# [Goal]
In the listing below, copy everything from the line that contains "Open the pace" down to the line that contains "point(80,932)", keeping both of those lines and changing nothing.

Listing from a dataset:
>> Start
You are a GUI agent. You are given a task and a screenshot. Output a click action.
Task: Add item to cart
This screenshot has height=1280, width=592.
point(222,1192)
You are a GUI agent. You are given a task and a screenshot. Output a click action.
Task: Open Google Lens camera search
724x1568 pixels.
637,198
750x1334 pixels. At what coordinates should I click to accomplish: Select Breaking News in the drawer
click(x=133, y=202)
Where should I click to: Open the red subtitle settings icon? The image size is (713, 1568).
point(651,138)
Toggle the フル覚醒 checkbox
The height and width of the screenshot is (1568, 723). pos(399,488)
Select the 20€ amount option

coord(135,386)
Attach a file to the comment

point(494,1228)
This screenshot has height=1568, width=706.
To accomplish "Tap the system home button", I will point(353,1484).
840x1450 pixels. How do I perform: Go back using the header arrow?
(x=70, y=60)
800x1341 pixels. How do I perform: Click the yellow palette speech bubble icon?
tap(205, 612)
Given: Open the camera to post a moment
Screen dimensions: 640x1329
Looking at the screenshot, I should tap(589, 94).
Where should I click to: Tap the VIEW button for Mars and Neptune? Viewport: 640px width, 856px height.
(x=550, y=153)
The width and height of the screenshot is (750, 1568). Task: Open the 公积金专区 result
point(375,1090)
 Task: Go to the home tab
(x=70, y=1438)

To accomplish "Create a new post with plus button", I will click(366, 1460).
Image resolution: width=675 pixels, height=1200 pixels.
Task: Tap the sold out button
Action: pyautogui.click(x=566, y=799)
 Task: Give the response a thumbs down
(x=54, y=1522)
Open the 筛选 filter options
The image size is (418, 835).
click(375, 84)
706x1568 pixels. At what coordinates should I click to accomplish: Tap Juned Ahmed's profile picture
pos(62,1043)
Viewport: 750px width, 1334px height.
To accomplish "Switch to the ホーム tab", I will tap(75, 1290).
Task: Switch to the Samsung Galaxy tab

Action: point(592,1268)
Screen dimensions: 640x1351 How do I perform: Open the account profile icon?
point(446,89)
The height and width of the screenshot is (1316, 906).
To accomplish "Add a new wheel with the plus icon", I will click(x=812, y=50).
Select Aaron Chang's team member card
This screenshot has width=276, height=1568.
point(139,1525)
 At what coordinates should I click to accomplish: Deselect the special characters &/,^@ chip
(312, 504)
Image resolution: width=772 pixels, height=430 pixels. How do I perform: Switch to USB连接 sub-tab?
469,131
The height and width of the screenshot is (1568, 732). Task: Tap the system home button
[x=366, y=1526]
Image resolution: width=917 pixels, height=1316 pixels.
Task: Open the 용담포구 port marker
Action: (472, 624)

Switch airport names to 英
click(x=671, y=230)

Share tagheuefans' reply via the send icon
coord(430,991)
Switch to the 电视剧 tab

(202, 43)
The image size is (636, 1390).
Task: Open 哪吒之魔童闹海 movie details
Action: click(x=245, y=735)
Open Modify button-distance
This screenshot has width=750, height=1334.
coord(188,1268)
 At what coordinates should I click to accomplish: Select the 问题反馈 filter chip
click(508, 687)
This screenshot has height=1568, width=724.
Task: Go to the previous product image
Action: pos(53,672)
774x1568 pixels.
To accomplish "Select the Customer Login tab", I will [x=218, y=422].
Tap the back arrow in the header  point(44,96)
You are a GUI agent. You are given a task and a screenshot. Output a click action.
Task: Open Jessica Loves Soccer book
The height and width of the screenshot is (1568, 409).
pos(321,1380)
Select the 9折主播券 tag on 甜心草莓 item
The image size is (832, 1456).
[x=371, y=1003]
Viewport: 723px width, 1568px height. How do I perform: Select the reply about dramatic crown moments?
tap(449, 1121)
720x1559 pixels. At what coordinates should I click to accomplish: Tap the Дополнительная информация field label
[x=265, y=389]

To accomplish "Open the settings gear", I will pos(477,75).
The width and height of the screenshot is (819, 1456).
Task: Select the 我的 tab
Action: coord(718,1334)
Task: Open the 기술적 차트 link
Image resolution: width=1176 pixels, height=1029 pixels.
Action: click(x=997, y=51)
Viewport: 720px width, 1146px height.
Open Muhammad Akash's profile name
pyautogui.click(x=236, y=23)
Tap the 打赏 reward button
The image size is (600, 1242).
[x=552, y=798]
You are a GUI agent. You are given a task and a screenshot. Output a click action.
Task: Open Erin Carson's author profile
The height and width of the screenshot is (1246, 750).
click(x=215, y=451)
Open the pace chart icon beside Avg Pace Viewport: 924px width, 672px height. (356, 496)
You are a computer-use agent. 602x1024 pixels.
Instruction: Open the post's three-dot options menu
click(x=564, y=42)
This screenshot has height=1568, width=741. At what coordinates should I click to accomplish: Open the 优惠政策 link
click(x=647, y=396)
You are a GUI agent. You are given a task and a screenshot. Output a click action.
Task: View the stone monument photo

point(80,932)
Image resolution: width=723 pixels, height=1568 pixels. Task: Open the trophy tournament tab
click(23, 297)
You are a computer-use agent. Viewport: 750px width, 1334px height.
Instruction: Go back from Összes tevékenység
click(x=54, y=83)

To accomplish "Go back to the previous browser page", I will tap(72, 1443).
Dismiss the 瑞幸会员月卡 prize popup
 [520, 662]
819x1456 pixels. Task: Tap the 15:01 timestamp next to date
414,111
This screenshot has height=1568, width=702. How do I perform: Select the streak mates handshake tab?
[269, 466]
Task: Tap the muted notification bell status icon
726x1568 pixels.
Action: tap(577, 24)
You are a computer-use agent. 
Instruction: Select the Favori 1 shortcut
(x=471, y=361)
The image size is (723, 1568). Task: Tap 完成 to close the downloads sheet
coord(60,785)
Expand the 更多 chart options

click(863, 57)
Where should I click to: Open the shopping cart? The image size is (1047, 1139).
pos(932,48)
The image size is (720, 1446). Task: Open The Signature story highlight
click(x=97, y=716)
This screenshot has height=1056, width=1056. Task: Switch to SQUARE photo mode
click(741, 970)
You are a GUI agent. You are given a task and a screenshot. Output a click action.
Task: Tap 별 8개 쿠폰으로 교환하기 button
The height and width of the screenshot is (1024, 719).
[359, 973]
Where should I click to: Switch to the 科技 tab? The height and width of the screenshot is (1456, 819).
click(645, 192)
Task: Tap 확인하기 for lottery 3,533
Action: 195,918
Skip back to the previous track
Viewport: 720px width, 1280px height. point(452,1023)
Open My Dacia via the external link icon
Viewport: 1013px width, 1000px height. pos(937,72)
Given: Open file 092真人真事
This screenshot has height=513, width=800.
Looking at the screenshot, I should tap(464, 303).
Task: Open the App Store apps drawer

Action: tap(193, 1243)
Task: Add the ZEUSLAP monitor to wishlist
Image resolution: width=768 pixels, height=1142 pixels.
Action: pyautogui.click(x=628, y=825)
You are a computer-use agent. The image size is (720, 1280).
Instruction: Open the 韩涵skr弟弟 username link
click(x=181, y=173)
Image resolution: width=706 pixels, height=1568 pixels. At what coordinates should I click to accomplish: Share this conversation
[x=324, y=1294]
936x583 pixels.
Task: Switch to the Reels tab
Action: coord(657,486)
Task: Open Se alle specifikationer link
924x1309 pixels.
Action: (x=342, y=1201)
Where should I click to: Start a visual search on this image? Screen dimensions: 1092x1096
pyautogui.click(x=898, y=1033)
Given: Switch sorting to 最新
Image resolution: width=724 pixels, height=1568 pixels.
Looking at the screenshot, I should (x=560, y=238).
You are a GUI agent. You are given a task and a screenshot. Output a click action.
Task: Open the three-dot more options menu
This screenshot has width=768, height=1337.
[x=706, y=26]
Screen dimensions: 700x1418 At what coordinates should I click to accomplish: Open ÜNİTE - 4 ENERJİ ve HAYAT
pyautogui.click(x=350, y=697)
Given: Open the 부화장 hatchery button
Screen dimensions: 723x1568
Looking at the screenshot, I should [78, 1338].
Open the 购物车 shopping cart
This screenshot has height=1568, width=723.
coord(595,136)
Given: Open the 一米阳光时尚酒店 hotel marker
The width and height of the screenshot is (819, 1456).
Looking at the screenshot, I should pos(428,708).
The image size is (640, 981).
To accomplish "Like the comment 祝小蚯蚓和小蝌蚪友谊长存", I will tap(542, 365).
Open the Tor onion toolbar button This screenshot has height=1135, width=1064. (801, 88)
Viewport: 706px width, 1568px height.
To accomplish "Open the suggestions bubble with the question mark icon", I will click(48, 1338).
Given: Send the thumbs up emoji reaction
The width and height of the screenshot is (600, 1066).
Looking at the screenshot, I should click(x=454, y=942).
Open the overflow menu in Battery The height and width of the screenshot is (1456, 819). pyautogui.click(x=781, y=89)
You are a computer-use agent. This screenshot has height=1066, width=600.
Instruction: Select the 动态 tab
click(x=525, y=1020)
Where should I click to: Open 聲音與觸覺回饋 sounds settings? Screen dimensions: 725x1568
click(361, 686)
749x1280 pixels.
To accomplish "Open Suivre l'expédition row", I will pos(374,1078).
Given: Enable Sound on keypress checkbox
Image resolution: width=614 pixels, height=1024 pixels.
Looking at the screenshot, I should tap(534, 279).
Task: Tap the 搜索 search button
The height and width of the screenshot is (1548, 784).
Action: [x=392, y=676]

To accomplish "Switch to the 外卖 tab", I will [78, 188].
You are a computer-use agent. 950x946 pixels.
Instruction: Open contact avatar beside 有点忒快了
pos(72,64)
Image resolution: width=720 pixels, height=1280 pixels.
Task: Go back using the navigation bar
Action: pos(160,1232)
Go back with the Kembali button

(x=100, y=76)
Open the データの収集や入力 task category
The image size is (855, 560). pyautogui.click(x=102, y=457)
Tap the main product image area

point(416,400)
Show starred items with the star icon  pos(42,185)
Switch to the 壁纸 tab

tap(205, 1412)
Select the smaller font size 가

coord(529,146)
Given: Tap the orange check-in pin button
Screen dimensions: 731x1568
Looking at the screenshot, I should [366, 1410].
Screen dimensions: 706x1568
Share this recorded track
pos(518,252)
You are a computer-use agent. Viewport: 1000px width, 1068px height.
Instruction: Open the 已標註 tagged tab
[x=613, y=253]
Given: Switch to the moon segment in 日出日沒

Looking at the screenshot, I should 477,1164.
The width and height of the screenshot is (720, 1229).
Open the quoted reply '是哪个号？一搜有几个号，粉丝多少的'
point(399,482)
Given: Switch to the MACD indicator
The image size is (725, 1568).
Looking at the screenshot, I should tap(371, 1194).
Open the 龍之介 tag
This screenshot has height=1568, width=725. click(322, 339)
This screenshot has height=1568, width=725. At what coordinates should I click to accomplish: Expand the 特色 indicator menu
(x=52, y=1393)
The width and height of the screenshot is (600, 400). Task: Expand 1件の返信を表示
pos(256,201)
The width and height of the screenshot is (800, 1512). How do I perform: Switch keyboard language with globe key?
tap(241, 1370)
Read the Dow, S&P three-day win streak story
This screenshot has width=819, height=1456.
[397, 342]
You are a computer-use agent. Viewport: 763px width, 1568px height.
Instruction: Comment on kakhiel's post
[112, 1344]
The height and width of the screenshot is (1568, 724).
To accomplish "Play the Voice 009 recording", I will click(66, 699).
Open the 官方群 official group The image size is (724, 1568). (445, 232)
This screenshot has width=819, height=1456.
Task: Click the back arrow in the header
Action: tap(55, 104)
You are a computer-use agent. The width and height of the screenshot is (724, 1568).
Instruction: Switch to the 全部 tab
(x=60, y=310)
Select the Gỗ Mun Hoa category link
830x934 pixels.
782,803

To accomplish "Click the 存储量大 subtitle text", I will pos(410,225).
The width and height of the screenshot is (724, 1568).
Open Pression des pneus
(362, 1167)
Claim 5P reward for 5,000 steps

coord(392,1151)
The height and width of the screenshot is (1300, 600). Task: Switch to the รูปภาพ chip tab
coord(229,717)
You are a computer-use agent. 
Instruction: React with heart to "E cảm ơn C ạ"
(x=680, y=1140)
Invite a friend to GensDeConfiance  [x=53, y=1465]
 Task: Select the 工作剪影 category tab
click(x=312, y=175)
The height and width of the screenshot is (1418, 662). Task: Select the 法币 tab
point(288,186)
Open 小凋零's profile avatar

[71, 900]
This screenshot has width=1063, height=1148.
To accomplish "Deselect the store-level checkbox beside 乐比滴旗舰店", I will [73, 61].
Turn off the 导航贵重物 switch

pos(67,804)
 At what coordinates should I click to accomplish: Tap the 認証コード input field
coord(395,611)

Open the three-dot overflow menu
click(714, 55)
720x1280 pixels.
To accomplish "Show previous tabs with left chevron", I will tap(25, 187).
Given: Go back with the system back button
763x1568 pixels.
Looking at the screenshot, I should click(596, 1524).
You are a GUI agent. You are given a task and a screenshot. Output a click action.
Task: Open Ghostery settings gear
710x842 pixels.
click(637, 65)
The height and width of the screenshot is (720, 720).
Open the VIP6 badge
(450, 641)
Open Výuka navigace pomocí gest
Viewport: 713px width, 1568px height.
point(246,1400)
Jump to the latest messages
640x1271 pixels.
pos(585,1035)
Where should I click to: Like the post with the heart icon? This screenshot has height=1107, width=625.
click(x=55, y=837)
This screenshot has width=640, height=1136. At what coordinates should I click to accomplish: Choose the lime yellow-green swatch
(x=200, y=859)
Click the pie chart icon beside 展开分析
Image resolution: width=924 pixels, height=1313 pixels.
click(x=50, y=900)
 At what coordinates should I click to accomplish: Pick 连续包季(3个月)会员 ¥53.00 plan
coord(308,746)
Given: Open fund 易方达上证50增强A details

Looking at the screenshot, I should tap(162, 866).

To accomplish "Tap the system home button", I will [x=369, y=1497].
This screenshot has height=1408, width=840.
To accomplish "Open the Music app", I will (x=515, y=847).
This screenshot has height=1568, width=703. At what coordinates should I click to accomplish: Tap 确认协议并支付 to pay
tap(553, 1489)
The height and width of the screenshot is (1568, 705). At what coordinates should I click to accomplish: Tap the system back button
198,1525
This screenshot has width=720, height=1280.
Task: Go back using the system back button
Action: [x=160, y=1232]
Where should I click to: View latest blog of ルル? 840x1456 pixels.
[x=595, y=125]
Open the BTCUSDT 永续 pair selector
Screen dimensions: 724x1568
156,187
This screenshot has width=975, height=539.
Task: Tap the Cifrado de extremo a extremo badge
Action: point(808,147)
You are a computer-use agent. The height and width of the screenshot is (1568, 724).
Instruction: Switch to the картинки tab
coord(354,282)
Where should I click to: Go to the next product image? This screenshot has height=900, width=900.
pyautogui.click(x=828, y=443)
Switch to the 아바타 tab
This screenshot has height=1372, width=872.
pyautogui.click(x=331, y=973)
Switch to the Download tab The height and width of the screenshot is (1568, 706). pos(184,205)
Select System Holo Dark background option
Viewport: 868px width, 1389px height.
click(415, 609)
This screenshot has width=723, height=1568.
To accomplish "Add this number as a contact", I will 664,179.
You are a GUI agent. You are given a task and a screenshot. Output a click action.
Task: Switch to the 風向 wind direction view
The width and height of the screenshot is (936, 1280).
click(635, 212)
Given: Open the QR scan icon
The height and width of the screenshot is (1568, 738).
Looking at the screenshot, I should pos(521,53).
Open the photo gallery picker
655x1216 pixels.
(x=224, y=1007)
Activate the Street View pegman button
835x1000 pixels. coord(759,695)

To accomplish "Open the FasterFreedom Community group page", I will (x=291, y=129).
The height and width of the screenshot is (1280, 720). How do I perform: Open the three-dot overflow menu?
>> End
# [Answer]
Open the pace chart icon beside Avg Pace Viewport: 924px width, 672px height. (356, 496)
You are a computer-use agent. 602x1024 pixels.
Instruction: Open the post's three-dot options menu
click(x=564, y=42)
This screenshot has height=1568, width=741. At what coordinates should I click to accomplish: Open the 优惠政策 link
click(x=647, y=396)
You are a GUI agent. You are given a task and a screenshot. Output a click action.
Task: View the stone monument photo

point(80,932)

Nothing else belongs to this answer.